Et pour conclure sa philippique, il cède la parole à un autre soldat,
écrivain comme lui, G. Thuriot-Franchi,--qui, dans le même style de
combat, sans fard, sans réticence, renfonce leurs rodomontades dans le
bec des matamores de l'écritoire:[38]

«_Trop jeunes ou trop vieux, des poètes en pyjama, jaloux sans doute des
stratèges en pantoufles, croient devoir prodiguer le chant patriotique.
Les cuivres de la rhétorique tempêtent; l'invective est devenue
l'argument préféré; mille bas-bleus, abusivement de la Croix-Rouge, se
découvrent à la promenade où l'on papote, des sentiments spartiates, des
élans d'amazones: d'où pléthore de sonnets, odes, stances, etc., où,
pour parler le charabia du critique mondain,_ «la plus rare sensibilité
se marie heureusement au sentiment patriotique le plus pur.»--_Mais
f...ez-nous la paix, bon Dieu! Vous ne voyez rien, taisez-vous!_»

Tel est l'ordre de silence, qu'intime avec verdeur un soldat du front
aux faux guerriers de l'arrière. S'ils aiment le style «poilu», ils sont
servis à souhait. Ceux qui viennent de voir la mort en face ont bien
gagné le droit de dire la vérité en face aux «amateurs» de la mort...
des autres.

    (_Revue Mensuelle_, Genève, octobre 1917.)



XVIII

L'HOMME DE DOULEUR

Menschen im Krieg[39]

par Andreas LATZKO


L'art est ensanglanté. Sang français, sang allemand, c'est toujours
l'Homme de douleur. Hier, nous entendions la grande et morne plainte qui
s'exhale du _Feu_ de Barbusse. Aujourd'hui, ce sont les accents plus
déchirants encore de _Menschen im Krieg_ (_Hommes dans la guerre_). Bien
qu'ils viennent de l'autre camp, je gage que la plupart de nos lecteurs
belliqueux de France et de Navarre détaleront devant eux, en se bouchant
les oreilles. Cela risquerait de troubler leur insensibilité.

→ **PARTIE DES DONNÉES**:
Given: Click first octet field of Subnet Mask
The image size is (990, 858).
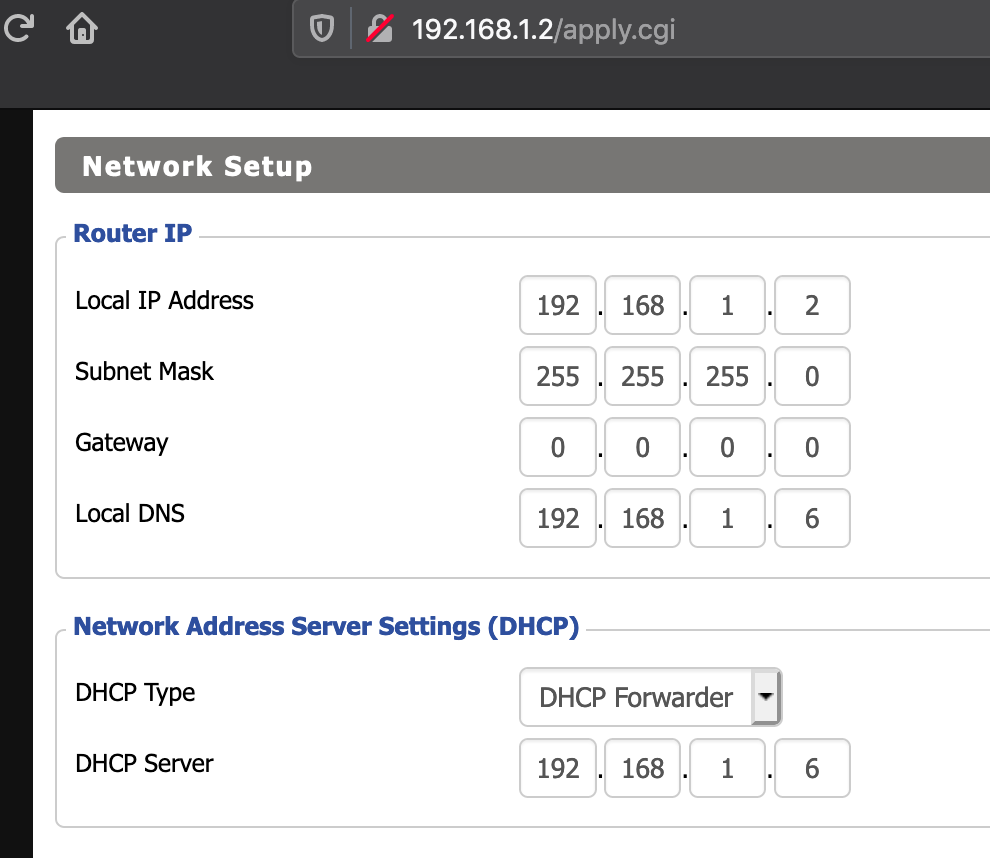Looking at the screenshot, I should [x=558, y=376].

→ **À FAIRE**:
1) Répondez à ces questions sur la source :
(a) À quel soldat, écrivain lui aussi, la parole est-elle cédée ?
(b) Dans quelle revue, dans quelle ville et à quelle date ce passage a-t-il paru ?
(c) Quel titre français est donné à « Menschen im Krieg » ?
2) D'après la source, pourquoi la plupart des lecteurs belliqueux de France et de Navarre s'enfuiront-ils devant les accents de « Menschen im Krieg » en se bouchant les oreilles ?
3) Écrivez la suite de la source sur « Menschen im Krieg », à partir de sa dernière phrase.
Vous n'avez pas besoin de ce matériel.

→ **RÉPONSES DONNÉES**:
1)
(a) À G. Thuriot-Franchi.
(b) Dans la « Revue Mensuelle », à Genève, en octobre 1917.
(c) « Hommes dans la guerre ».

2) Ces accents risqueraient de troubler leur insensibilité. Ils sont encore plus déchirants que la plainte du « Feu » de Barbusse.

3)
_Le Feu_ est plus supportable pour ces guerriers en chambre. Il y règne
un parti-pris d'impersonnalité apparente. Malgré le nombre et la
précision des figures, aucune ne domine; aucun héros de roman: on se
sent donc moins lié aux peines, partout diffuses; et celles-ci, comme
leurs causes, ont un caractère élémentaire. L'énormité du Destin qui
écrase diminue l'amertume de ceux qui sont écrasés. Cette fresque de la
guerre semble la vision d'un Déluge universel. La multitude humaine
maudit le fléau, mais l'accepte. Dans le livre de Barbusse gronde une
menace pour l'avenir: aucune pour le présent. Le règlement de comptes
est remis au lendemain de la paix.

Dans _Menschen im Krieg_, les assises sont ouvertes, l'humanité est à la
barre et dépose contre les bourreaux. L'humanité? Non pas. Quelques
hommes, quelques victimes de choix, dont la souffrance nous parle plus
directement que celle d'une foule, car elle est individuelle; nous
suivons ses ravages dans le corps et le cœur déchirés, nous
l'épousons; elle est nôtre. Et le témoin qui parle ne s'efforce pas à
l'objectivité. C'est le plaignant passionné, qui, tout pantelant des
tortures auxquelles il vient d'échapper, nous crie: «Vengeance!» Celui
qui écrivit ce livre sort à peine de l'enfer; il halète; ses visions le
poursuivent, il porte incrustée en lui la griffe de la douleur. Andreas
Latzko[40] restera, dans l'avenir, au premier rang des témoins, qui ont
laissé le récit véridique de la Passion de l'Homme, en l'an de disgrâce
1914.

       *       *       *       *       *

L'œuvre se présente sous la forme de six nouvelles détachées, que
relie seulement un sentiment commun de souffrance et de révolte. Ces six
épisodes de guerre sont disposés selon un ordre de succession tout
extérieure. Le premier est un «_Départ_». Le dernier, un «_Retour_».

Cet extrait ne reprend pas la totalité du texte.